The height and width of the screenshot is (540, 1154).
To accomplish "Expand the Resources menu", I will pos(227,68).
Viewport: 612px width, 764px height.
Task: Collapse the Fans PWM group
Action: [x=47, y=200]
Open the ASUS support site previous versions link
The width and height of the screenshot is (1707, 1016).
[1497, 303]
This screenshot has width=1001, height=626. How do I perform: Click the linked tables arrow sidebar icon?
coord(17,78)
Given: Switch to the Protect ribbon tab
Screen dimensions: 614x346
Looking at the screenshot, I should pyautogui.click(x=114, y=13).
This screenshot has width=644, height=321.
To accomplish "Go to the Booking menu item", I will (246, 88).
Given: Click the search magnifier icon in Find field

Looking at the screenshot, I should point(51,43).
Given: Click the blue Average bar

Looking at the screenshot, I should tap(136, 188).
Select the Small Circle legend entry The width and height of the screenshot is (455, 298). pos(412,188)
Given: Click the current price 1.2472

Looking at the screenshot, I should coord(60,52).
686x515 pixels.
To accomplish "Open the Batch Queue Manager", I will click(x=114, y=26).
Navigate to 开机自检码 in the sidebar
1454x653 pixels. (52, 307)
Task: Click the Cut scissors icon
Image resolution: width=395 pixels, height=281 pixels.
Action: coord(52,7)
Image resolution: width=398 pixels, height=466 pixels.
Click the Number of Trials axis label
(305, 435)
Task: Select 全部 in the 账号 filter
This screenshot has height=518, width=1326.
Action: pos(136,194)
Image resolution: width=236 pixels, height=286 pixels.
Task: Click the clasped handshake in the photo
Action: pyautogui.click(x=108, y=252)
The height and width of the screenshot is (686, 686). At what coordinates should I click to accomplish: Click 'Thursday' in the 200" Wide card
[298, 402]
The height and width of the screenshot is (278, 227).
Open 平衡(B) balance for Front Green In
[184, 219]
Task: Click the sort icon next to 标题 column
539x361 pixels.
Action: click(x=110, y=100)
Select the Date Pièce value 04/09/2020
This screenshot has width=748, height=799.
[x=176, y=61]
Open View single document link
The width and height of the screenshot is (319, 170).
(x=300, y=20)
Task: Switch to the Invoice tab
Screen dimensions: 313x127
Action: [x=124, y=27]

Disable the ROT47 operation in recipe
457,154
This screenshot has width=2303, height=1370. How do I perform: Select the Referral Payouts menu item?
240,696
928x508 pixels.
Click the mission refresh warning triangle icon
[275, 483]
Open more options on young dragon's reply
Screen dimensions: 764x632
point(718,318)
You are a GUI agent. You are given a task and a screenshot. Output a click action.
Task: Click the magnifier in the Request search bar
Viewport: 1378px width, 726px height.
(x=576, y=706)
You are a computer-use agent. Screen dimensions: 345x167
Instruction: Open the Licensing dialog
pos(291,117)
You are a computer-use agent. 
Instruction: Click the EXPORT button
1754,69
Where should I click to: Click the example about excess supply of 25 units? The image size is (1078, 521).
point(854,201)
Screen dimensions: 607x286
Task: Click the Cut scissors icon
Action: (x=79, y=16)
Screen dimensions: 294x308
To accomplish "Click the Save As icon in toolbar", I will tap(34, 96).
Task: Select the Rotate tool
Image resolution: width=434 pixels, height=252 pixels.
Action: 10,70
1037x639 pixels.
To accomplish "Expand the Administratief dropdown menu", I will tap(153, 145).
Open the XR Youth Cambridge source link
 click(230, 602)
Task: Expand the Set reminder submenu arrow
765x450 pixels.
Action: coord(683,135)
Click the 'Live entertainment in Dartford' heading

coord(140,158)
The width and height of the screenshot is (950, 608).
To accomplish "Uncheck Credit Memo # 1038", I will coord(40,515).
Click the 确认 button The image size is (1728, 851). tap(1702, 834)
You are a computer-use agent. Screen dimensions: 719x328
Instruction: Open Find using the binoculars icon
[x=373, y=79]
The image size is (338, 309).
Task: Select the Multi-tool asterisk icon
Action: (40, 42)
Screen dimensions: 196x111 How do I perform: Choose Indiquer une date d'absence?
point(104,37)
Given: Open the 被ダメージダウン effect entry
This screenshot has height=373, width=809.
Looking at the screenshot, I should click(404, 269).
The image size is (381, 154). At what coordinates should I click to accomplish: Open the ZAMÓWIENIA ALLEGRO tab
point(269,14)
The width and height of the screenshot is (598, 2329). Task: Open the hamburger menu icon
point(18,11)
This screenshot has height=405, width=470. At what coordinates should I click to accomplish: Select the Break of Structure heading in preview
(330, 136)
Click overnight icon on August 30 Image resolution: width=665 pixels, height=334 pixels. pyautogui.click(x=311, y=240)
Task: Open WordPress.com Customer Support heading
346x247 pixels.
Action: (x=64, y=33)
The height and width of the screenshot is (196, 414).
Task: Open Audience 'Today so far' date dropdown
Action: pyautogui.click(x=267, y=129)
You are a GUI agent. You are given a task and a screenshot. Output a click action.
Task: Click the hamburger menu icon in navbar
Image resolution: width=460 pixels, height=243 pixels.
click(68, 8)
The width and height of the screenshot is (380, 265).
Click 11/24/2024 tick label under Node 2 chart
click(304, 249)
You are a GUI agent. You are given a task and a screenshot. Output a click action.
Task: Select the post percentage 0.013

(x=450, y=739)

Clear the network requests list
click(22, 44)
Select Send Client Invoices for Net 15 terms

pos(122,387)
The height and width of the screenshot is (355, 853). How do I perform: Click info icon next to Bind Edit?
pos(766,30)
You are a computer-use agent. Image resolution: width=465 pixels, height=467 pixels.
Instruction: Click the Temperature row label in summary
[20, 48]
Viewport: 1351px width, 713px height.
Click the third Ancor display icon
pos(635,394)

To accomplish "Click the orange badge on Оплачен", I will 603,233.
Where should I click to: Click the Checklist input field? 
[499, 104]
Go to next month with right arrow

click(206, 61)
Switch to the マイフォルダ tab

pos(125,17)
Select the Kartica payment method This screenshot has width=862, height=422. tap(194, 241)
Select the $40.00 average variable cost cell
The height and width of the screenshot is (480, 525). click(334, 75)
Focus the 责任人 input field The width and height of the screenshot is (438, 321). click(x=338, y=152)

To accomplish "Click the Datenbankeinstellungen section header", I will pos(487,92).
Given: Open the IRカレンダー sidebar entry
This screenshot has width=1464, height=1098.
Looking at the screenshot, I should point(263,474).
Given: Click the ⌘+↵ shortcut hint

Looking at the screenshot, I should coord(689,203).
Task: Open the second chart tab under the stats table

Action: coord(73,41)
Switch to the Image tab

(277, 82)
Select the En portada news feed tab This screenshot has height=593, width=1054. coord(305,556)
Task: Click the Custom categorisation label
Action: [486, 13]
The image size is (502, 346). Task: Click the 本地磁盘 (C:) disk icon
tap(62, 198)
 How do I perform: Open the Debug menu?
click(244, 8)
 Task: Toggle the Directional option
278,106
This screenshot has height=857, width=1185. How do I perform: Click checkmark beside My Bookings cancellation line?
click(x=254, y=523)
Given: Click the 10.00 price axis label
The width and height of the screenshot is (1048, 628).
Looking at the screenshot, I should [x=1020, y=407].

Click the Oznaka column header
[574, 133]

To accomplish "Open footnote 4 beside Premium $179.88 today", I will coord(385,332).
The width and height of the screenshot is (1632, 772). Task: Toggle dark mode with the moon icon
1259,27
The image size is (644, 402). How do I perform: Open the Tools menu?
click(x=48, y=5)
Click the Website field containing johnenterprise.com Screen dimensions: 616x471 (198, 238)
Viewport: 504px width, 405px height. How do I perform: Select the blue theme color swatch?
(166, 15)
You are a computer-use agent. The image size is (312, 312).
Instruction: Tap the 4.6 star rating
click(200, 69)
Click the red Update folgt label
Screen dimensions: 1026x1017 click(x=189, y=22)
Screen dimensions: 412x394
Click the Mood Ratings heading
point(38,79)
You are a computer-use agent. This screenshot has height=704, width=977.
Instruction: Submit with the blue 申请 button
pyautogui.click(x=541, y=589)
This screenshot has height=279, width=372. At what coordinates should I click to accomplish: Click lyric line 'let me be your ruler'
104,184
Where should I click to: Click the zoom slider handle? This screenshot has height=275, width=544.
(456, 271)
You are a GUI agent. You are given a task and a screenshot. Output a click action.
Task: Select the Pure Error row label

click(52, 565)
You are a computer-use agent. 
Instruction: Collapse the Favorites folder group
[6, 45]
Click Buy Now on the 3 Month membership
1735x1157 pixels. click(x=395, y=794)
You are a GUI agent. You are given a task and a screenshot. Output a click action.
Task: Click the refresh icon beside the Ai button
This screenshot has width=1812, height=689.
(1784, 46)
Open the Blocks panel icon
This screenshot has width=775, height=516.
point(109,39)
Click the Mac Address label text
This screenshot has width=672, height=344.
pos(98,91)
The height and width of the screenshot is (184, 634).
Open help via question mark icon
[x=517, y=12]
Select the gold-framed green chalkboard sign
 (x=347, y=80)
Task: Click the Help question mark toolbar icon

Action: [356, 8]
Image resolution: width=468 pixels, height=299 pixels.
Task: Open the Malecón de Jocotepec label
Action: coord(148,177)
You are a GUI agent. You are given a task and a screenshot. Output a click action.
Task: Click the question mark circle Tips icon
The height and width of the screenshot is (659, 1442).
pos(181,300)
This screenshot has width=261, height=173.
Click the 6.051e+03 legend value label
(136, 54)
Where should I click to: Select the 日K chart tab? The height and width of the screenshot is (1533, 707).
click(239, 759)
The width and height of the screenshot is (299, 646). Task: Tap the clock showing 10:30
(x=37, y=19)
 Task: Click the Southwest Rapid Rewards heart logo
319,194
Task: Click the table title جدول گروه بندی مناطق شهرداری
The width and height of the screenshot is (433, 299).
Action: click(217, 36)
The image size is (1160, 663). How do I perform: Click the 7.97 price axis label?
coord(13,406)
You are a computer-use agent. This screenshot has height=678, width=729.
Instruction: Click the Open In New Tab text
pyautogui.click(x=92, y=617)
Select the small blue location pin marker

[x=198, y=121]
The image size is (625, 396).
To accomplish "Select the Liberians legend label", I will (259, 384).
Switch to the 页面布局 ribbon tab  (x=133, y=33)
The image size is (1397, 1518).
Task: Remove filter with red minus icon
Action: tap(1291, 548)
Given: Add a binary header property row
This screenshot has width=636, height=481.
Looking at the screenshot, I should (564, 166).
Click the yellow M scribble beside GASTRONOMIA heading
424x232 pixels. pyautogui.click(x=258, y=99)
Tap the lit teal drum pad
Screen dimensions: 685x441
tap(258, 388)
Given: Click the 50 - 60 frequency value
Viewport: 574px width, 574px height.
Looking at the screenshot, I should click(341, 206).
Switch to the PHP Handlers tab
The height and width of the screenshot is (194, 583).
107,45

▶ PROBLEM TO SOLVE
Check all the records above and select each line where the string "entry" is found.

▶ ANSWER TO THIS TASK
Select the Small Circle legend entry The width and height of the screenshot is (455, 298). pos(412,188)
Given: Open the 被ダメージダウン effect entry
Given: Open the IRカレンダー sidebar entry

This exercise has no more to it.